Once you have chosen the parser, click the “Load File” button. You can enter the URL of a web page you want to parse or enter your own file. Or instead you can just start typing in the top box. Select the sentence you want to parse and click the “Parse” button. Your parse tree will appear in the bottom box.

 

Parse tree for the sentence \“Now go subscribe to my feed.\”

Evaluating the Parser

This part is a little bit trickier. Let’s say you need to find out how well the parser is doing. One common tool for determining this is called evalb. The reason this is tricky is because you need a set of test sentences that are already parsed according to the formalism used by your parser. The parses output by the Stanford Parser look like this:

(ROOT
  (S
    (ADVP (RB Now))
    (VP (VB go)
      (VP (VB subscribe)
        (PP (TO to)
          (NP (PRP$ my) (NN feed)))))
    (. .)))

So you have to hand-annotate some number of sentences yourself. I’d recommend you take a look at the manual for the Penn Treebank and the tagging guide. Nothing is ever easy, right? So once you have hand-coded annotations and the output from the Stanford Parser, you will need to create two files. The gold standard file contains your hand-coded annotations. The test file contains the output of the parser. You have to remove all the line breaks from the files so that there is only one parse per line. Then you can run evalb using the following command:

evalb -p new.prm gold.txt test.txt

I know this works for Linux. I think it works for Windows as well, but you might have some trouble compiling it.
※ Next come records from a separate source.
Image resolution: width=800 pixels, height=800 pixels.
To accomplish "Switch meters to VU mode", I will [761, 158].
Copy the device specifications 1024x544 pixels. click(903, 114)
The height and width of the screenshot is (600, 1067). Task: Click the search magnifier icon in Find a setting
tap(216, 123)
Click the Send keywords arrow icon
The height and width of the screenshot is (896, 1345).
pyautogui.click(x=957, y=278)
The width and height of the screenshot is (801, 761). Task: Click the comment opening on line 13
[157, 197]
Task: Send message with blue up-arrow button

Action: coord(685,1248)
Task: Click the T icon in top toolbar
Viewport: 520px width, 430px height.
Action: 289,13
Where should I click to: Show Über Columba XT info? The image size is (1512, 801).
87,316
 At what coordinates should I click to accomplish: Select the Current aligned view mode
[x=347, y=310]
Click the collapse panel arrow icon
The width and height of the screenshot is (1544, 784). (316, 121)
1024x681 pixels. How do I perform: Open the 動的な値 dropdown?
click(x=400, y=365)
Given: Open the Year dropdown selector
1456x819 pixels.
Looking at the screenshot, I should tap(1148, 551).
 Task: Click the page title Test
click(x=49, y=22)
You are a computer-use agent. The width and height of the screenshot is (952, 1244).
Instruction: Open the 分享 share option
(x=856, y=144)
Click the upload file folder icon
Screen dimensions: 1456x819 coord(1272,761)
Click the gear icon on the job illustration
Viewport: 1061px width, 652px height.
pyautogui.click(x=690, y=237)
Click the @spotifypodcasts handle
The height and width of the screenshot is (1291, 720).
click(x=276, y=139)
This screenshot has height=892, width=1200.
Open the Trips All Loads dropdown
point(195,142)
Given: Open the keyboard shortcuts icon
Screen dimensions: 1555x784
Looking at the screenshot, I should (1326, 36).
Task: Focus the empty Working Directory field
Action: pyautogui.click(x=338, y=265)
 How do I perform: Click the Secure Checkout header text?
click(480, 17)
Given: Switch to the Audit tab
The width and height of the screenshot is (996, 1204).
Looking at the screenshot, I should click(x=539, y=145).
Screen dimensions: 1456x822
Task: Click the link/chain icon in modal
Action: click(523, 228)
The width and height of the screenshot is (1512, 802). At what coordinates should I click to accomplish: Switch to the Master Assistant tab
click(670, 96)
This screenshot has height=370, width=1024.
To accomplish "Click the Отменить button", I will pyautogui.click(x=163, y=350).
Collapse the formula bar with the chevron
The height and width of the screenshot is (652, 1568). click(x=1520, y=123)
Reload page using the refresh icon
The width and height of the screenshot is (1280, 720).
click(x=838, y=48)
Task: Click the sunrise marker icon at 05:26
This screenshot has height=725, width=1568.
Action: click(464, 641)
The output of the evaluation tool will tell you things like bracketing precision, bracketing recall, bracketing f-measure, number of crossing brackets and tagging accuracy. Check out the Wikipedia article on Information Retrieval for information about precision, recall, and f-measures. What is being evaluated here is how often the brackets predicted match what the brackets actually should be. Tagging accuracy is the accuracy of the parser in choosing the correct part of speech for each word.

More on Trees

Another tool you can use to create trees from the bracketed output of a parser (perhaps to help you write your gold standard files for evalb) is the phpSyntaxTree project. While you can’t use the parantheses from the parser output, it’s an easy thing to substitute square brackets. The output is a nice, clean tree.

[S [NP [DT The] [NN output]] [VP [VBZ is] [NP [DT a] [ADJP [JJ nice] [, ,] [JJ clean]] [NN tree]]] [. .]]
Syntax tree made using phpSyntaxTree

Final Notes

I have gone through the trouble of posting this tutorial because I hope I eventually help someone trying to explore the interesting world of parsing. If you find any parts of the tutorial confusing, wrong, outdated, or have any other questions, please leave me a comment. I expect I have made at least a few mistakes in my description. Please let me know, no matter how minute.